• PROBLEM DESCRIPTION
For the listing below, output exactly the lines from the line with "Task: Click the Go to page input field" up to and including the line with "Given: Select the first Heap memory pool bar", and no other lines.

• INFORMATION SUPPLIED
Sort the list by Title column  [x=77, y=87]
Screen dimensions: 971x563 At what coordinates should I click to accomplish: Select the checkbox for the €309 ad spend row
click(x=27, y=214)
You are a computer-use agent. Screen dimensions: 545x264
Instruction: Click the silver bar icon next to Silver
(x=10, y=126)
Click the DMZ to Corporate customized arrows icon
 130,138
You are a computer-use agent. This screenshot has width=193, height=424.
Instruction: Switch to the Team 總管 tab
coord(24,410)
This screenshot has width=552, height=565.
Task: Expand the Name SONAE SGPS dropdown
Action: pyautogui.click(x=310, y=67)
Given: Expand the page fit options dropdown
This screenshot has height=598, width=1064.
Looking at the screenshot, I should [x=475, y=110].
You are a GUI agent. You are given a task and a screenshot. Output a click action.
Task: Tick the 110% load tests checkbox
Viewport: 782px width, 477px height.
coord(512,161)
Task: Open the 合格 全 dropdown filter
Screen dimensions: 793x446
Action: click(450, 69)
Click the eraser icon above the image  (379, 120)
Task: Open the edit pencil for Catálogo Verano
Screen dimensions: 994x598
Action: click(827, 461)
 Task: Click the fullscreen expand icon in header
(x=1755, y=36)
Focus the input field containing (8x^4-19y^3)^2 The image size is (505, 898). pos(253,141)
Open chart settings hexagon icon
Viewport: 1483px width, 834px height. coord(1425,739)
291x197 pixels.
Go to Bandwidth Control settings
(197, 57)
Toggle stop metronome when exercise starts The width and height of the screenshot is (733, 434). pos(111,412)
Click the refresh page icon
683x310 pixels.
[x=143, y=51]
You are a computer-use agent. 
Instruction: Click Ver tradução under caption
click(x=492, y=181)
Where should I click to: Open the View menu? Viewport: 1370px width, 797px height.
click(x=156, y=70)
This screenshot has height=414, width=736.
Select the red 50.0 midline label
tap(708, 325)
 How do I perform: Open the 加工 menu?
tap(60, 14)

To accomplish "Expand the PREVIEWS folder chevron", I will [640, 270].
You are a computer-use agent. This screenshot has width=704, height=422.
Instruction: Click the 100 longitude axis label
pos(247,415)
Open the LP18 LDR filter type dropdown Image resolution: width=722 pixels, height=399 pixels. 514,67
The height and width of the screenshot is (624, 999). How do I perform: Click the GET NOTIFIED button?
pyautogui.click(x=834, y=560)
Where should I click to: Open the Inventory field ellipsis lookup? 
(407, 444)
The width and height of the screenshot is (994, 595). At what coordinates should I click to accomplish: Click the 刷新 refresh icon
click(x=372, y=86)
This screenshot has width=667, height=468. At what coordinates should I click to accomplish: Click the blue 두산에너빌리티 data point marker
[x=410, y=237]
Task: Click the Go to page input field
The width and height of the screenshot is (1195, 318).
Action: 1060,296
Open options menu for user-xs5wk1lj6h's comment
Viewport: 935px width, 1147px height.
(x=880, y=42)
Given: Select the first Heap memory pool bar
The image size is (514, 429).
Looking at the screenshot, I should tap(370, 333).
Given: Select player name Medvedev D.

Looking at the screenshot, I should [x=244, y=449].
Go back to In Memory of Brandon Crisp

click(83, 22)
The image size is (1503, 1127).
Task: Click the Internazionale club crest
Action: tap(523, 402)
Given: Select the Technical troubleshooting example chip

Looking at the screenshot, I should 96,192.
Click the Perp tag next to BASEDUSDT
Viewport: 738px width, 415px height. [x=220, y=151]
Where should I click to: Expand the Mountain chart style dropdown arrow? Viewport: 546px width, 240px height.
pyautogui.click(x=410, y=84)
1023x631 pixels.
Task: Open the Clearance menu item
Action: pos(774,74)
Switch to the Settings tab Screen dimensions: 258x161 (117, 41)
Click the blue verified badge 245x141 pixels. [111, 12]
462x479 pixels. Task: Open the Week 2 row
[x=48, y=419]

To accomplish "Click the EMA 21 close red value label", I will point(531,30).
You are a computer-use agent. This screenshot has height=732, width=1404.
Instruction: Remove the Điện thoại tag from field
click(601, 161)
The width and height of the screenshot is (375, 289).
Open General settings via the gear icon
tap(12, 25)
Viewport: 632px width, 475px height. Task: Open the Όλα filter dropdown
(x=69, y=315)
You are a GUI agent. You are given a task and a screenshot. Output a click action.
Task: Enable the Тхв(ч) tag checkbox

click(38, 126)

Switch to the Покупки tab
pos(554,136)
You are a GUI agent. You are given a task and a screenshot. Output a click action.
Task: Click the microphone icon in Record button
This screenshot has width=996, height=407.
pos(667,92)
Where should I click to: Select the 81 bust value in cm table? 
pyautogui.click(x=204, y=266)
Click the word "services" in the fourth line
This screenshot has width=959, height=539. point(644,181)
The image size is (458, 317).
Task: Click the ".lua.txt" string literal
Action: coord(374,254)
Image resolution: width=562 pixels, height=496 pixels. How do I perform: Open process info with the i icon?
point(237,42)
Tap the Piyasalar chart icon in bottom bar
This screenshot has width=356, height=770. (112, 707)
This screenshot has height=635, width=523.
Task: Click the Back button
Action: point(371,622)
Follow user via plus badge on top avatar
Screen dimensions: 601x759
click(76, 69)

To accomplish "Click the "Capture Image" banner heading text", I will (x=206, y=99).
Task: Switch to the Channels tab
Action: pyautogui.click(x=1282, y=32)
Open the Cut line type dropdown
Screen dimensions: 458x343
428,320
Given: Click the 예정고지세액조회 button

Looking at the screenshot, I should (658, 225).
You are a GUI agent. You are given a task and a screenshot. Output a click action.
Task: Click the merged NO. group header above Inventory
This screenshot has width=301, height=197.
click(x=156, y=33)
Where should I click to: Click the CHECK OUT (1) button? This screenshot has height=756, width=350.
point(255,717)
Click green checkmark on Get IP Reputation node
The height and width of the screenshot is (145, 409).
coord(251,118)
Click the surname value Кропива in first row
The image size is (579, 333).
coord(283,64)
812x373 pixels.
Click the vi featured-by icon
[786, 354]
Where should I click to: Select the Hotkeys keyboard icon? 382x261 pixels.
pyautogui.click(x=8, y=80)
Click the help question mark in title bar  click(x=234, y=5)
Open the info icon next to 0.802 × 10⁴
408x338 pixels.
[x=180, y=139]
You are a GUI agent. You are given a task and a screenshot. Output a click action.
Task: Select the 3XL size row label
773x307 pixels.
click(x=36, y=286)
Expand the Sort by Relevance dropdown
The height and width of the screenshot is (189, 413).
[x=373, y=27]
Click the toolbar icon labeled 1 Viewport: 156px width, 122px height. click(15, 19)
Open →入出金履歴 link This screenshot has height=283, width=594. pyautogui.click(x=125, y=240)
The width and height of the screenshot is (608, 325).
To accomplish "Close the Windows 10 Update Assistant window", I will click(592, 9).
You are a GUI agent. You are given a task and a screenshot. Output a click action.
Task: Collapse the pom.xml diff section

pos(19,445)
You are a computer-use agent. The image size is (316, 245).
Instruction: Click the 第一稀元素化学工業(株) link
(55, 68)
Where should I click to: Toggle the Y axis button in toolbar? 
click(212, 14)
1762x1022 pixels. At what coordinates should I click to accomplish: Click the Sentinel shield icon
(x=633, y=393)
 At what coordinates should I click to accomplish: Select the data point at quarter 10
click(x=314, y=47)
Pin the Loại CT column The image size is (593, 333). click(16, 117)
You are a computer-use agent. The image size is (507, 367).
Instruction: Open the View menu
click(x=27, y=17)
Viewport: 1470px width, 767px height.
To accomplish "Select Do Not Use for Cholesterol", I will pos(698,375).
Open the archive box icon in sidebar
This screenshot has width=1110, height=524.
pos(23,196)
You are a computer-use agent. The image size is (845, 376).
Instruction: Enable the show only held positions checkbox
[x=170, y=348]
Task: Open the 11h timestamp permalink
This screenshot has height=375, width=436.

• SOLUTION TO THIS TASK
Task: Click the Go to page input field
The width and height of the screenshot is (1195, 318).
Action: 1060,296
Open options menu for user-xs5wk1lj6h's comment
Viewport: 935px width, 1147px height.
(x=880, y=42)
Given: Select the first Heap memory pool bar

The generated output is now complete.